Written problem A
Write out the passage of the message about NAA as a reference from "I had very high" to "answers not apparent.", word for word.

Text block
============

[time-nuts] NAA experiments as a reference

paul swed paulswedb at gmail.com
Sat Sep 13 14:33:50 UTC 2014


Charles I literally just sat down to do some math. What you say is the same
thoughts I have. The information I have on NAA says that for 200bit msk its
a total of a 100 hz shift +/-50 Hz. That makes no sense I would think it
would be at least +/- 100 Hz. They had in the past run a 100 bit msk. I
somewhat wonder about the documentation accuracy in the tracor manual and
the net. Hey it has to be true on the internet.
Agree the whole tracor d-msk-rs goal is to recreate a 100 Hz signal for the
PLL. The signal is only there when its on one of the signals so again you
are right and that was expected.
I had very high hopes that without going to the next step I would get a
clue as to the quality of the underlying NAA reference to better understand
if the next step had value. The jitter is so high the answers not apparent.
Regards
Paul
WB8TSL

On Sat, Sep 13, 2014 at 12:56 AM, Charles Steinmetz <csteinmetz at yandex.com>
wrote:

> Paul wrote:
>
>  OK have been experimenting with a simple vlf receiver for 24 Khz. Using
>> an HP 3335a as the LO. The Tracor 900 d-msk-r circuit.   *  *  *   I was
>> hoping to see a 100 Hz somewhat steady signal in phase relationship to my
>> local 100 Hz reference. Thats absolutely not apparent. Sorry Paul. I think
>> this method may be a bust.
>>
>
> So what you have is a 100 Hz signal that comes and goes according to the
> mark/space timing.  (Or if you didn't filter the other frequency out you'd
> have 100 Hz and 300 Hz signals representing mark and space.)
>
> Chapters and volumes have been written about carrier recovery with FSK
> signals.  Read up and you'll find more than enough possible solutions to
> make your head spin.

============

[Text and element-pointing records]
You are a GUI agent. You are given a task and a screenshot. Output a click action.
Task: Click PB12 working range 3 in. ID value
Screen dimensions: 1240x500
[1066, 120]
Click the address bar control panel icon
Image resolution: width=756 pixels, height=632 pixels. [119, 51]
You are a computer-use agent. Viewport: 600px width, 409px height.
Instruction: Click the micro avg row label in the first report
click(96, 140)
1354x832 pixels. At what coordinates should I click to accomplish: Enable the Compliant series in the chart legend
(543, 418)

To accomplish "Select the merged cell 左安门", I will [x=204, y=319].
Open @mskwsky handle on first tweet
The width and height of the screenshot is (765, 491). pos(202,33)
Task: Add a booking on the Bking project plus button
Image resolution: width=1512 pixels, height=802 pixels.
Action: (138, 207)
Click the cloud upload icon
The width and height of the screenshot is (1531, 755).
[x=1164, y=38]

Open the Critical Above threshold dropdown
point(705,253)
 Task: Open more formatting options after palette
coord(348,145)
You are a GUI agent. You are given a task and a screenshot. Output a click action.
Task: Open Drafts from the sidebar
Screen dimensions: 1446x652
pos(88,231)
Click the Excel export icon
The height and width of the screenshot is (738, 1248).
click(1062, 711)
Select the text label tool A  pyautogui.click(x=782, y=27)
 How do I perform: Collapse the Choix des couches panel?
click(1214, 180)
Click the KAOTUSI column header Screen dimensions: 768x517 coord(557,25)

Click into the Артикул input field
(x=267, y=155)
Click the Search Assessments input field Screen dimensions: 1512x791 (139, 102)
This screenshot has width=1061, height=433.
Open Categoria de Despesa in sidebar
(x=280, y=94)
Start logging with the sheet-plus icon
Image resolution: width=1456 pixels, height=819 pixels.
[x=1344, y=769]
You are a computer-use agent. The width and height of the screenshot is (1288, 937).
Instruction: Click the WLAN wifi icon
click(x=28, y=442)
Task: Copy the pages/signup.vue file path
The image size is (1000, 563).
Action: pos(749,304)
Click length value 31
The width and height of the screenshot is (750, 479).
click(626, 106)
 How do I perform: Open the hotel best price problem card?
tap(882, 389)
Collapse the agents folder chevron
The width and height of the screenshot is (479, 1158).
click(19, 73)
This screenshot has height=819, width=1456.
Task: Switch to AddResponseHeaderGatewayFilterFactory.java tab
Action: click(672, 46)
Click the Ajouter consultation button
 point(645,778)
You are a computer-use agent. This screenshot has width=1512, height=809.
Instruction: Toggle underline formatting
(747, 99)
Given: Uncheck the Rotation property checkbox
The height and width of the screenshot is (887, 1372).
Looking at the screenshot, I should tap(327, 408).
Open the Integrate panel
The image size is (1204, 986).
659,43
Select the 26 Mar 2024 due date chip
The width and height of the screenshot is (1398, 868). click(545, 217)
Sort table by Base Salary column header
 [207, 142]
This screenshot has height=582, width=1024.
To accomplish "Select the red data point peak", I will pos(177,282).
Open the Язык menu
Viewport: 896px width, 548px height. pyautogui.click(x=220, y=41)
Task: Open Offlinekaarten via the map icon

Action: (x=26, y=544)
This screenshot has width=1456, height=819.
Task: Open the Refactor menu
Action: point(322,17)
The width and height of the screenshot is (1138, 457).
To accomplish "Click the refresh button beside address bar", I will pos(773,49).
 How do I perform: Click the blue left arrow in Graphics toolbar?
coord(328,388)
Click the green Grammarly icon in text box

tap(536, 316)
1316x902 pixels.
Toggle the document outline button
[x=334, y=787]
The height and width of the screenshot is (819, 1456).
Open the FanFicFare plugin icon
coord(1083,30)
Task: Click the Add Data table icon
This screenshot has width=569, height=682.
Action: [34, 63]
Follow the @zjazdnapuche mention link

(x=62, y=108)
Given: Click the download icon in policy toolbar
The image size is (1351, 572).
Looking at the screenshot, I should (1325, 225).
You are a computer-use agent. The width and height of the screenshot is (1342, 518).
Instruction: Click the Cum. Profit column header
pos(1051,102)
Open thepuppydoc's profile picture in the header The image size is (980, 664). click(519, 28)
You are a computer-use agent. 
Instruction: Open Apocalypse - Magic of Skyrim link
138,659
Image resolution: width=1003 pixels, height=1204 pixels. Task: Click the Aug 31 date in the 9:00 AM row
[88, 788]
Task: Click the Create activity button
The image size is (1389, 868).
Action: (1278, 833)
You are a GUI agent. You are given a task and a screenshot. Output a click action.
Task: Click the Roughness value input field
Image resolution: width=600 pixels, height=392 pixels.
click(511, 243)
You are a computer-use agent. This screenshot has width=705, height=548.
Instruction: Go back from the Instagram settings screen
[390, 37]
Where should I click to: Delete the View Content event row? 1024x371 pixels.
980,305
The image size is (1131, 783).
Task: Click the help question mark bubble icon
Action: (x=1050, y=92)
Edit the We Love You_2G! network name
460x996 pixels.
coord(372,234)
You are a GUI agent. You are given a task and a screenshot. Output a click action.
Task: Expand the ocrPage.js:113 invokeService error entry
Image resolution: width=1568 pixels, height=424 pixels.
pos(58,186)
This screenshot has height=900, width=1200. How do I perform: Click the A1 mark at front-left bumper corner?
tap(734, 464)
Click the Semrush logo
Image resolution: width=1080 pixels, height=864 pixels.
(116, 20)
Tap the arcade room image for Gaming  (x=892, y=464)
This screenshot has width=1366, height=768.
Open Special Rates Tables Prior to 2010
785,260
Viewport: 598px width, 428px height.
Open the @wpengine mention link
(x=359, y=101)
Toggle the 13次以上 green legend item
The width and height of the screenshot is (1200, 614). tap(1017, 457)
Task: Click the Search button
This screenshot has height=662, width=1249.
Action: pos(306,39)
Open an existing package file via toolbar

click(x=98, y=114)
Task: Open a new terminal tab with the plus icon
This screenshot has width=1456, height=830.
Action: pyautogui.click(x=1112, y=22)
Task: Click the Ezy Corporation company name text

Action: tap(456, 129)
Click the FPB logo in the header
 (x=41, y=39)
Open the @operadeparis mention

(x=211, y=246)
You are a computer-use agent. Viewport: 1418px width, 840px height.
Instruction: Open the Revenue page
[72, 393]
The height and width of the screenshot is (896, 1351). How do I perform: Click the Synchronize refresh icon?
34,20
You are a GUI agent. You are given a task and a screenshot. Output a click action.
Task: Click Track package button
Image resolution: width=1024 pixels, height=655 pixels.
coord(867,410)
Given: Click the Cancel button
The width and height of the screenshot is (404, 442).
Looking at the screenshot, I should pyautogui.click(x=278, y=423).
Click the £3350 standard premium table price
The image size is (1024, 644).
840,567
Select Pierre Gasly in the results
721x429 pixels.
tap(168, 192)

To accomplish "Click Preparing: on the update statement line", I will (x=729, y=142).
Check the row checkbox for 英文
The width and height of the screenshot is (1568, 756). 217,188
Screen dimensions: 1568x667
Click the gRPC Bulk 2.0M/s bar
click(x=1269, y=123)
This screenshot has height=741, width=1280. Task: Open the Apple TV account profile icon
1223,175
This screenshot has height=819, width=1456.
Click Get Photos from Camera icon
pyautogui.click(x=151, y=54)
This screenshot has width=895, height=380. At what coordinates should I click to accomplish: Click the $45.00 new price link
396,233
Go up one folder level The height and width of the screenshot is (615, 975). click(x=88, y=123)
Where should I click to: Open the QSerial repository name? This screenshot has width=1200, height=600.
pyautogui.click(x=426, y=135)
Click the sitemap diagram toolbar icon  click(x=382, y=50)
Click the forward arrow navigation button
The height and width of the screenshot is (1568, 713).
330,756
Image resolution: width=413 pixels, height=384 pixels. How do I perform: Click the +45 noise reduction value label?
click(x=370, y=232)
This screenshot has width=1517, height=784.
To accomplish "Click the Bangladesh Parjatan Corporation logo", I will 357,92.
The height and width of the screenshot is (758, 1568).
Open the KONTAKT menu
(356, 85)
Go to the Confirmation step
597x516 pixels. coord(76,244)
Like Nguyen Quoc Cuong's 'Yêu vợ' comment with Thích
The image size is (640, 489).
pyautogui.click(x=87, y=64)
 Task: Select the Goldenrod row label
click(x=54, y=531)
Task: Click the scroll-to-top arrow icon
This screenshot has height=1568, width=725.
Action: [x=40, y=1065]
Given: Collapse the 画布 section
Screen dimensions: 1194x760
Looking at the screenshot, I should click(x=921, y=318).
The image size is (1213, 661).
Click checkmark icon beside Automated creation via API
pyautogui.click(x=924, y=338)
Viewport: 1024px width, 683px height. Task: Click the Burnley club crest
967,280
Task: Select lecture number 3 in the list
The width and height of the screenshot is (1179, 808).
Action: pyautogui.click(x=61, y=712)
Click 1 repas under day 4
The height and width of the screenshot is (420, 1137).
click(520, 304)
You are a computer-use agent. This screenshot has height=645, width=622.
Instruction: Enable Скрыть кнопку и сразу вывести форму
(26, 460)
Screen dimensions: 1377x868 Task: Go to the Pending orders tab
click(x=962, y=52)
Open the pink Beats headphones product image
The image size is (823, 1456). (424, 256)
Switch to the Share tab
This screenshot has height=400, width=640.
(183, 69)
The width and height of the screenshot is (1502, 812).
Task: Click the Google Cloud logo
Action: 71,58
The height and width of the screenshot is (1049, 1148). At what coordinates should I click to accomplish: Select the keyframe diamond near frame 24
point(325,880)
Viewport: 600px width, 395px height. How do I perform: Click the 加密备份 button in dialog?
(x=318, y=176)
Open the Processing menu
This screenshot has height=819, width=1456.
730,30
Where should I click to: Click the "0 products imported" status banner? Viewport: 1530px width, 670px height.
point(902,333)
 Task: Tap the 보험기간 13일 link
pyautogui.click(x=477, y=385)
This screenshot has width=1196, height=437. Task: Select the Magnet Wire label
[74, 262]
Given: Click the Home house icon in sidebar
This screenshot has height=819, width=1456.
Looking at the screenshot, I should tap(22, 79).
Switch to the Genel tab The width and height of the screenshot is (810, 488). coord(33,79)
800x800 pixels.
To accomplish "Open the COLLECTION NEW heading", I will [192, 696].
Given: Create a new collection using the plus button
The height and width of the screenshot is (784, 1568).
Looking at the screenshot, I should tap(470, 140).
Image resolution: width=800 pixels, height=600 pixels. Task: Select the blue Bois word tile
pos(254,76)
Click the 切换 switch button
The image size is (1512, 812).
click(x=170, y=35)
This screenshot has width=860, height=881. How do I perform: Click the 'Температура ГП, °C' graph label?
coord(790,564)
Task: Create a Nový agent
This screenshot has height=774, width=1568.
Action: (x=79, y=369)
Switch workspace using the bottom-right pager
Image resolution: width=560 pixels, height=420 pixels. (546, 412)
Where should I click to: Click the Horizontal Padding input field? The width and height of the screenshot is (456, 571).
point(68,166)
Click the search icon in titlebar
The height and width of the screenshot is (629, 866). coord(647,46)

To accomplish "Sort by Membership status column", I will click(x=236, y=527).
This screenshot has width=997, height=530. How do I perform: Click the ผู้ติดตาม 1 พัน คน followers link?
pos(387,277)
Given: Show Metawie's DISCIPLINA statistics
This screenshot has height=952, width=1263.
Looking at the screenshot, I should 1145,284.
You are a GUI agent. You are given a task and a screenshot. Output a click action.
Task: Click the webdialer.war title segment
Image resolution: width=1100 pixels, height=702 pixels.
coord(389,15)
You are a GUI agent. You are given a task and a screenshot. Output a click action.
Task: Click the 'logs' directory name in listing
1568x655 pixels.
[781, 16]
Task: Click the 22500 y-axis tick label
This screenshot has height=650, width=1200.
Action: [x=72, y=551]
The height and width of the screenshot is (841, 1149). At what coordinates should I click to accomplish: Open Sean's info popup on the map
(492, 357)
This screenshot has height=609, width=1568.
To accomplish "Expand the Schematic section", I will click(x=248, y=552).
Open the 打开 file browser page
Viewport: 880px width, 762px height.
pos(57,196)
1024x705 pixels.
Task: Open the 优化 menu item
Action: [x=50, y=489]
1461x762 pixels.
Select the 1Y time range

============

Written problem B
Render the records from the line with "Given: Show Metawie's DISCIPLINA statistics" to the line with "coord(389,15)" as a Markdown table with the columns Row and Line, leaving out any blank lines.

Result A
I had very high hopes that without going to the next step I would get a
clue as to the quality of the underlying NAA reference to better understand
if the next step had value. The jitter is so high the answers not apparent.

Result B
| Row | Line |
|---|---|
| 1 | Given: Show Metawie's DISCIPLINA statistics |
| 2 | This screenshot has height=952, width=1263. |
| 3 | Looking at the screenshot, I should 1145,284. |
| 4 | You are a GUI agent. You are given a task and a screenshot. Output a click action. |
| 5 | Task: Click the webdialer.war title segment |
| 6 | Image resolution: width=1100 pixels, height=702 pixels. |
| 7 | coord(389,15) |